Mr Donut was born
the day after my son's gerbil died. Ryan was in the second grade and
planned to take his gerbil to school for show'n'tell. After a
backyard ceremony, complete with a matchbox casket and a
popsicle-stick cross, I volunteered to go to his school the next day
and talk to the class about cartooning.
There's not much to talk
about . . . I ended up drawing at the blackboard and insisted the kids
have paper and pencil and join in. I didn't have a plan or a routine
so we just made simple drawings. I'd drawn with my three children for
years and came to the conclusion that children are born cartoonists.
The kids were excited and their drawings amazing. The next week
my phone rang: Would I come back to school and do the same thing for
the fourth grade? Then another grade school called; would I visit
their fifth grade ?
This was going to be a popular
demonstration and I needed a schtick.
Fortunately, some teachers sent the drawings and a "thank you" note
to the newspaper and I saved them. I took the drawings home, spread
them out on the living room carpet, and studied them. What hit with
the kids and what missed? Accent the positive, eliminate the
negative.
The art of cartooning is
simplicity and exaggeration. I'm a traditional "big-foot-big-nose"

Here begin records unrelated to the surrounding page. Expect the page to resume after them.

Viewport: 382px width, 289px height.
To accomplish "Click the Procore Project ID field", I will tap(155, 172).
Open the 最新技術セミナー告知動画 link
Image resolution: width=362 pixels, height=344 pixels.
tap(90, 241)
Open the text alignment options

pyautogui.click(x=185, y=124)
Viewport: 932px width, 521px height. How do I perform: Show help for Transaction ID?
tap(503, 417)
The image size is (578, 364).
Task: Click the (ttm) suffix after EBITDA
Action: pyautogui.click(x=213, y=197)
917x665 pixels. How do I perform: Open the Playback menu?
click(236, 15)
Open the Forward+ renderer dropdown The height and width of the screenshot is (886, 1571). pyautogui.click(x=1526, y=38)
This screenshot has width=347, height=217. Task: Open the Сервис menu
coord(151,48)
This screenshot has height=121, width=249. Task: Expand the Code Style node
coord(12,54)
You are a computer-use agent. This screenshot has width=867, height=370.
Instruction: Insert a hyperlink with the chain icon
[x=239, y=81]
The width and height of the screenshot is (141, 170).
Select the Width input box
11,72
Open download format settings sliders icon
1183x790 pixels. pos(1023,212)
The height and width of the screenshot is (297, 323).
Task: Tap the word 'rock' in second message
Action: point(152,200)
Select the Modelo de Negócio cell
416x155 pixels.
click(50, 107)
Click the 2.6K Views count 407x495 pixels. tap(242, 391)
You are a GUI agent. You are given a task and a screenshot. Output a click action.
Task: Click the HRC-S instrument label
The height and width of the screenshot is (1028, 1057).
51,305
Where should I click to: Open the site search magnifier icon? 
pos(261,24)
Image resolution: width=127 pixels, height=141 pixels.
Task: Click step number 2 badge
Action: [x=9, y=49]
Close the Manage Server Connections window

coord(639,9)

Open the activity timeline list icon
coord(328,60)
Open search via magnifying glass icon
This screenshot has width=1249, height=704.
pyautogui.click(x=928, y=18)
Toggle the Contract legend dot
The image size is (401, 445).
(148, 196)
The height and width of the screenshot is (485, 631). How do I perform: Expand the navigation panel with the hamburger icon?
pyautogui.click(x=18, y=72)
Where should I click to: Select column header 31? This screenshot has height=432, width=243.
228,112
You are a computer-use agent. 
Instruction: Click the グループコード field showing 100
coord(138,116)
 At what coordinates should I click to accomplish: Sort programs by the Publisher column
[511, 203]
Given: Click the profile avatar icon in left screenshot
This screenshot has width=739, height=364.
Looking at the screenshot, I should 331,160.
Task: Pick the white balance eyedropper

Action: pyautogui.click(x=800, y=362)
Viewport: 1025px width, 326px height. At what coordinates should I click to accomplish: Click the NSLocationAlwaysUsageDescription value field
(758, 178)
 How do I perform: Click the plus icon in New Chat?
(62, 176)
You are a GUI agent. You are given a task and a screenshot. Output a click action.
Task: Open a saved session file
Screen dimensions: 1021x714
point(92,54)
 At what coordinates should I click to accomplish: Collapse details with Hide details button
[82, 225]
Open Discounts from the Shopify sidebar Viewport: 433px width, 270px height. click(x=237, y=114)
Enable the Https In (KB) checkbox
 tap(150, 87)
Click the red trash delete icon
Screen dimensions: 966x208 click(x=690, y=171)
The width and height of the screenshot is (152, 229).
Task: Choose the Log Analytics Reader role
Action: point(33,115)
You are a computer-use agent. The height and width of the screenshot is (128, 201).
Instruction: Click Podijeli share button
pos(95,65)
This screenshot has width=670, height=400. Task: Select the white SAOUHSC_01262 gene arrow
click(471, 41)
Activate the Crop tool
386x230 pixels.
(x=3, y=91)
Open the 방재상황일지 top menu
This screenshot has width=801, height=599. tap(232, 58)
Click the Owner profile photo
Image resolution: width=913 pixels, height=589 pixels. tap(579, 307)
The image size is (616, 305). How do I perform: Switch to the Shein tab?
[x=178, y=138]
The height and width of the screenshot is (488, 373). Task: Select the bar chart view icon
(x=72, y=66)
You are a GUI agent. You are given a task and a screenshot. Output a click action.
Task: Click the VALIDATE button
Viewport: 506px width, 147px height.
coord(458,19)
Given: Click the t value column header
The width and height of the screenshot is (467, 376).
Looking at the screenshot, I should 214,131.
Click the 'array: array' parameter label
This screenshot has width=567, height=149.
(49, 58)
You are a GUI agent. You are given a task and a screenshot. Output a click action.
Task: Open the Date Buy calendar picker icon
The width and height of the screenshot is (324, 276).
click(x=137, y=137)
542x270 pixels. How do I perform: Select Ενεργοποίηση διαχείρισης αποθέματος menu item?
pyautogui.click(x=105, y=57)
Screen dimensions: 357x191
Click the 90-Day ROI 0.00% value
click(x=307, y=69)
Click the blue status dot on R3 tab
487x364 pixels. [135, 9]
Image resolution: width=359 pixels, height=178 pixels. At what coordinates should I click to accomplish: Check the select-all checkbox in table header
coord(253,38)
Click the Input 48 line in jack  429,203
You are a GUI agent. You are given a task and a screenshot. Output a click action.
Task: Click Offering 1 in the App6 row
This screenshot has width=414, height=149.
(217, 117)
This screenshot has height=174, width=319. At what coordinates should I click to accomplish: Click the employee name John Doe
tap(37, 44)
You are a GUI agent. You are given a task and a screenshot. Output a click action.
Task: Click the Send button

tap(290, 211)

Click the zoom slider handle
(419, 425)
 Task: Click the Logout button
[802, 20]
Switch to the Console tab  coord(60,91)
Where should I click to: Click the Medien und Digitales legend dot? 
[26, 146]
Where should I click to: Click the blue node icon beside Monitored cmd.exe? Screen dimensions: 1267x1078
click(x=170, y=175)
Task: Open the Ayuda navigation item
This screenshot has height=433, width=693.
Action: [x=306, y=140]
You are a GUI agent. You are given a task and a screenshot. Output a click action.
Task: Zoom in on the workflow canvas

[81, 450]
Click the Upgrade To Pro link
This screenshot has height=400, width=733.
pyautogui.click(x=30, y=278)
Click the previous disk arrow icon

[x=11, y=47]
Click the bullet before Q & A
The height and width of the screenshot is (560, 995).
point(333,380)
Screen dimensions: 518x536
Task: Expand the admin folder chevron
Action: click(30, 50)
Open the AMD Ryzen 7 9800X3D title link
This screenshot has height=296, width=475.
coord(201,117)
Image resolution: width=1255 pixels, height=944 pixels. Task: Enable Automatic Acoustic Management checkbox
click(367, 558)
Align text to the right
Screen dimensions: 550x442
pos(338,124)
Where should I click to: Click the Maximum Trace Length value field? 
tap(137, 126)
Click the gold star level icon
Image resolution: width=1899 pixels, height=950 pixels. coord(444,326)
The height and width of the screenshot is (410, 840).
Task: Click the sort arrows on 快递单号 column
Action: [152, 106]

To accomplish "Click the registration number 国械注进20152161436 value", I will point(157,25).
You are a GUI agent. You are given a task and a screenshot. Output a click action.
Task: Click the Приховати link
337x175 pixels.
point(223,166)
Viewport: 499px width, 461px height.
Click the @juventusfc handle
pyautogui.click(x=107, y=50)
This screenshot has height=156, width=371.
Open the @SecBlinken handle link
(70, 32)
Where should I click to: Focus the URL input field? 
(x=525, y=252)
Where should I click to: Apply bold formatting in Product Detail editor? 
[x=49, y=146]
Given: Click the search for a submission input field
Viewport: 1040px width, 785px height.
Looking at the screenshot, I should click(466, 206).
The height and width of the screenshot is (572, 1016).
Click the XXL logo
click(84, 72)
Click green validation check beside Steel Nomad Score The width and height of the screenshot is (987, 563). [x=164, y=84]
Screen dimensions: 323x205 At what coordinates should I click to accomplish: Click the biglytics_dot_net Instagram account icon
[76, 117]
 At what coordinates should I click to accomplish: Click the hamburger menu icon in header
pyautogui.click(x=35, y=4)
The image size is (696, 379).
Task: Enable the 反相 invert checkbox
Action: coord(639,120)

cartoonist, so to simplify my main character I started with a large O
for the head and a small o for the nose. The fourth grade class I
tried the design out on started yelling, A DONUT ! It caught their
attention and Mr Donut was born. Confident of my new routine I was
anxious to try it on some third graders the next week. Big O, small o
on the board: When you look at this, what do you think of? A small
hand waved eagerly in the front row. Yes? "A fried egg." From that
day on I prefaced Mr Donut with, "When you walk into a bakery and look in the case . . ."
Mr Donut taught hundreds of
school children basic cartooning for years (everyone had success) and
has appeared in Washington, California, Louisiana, Ohio, Nevada,
Mexico, England and Ireland. I hope now he will interest people in
the rest of the World. Or the Universe. We know you are out there.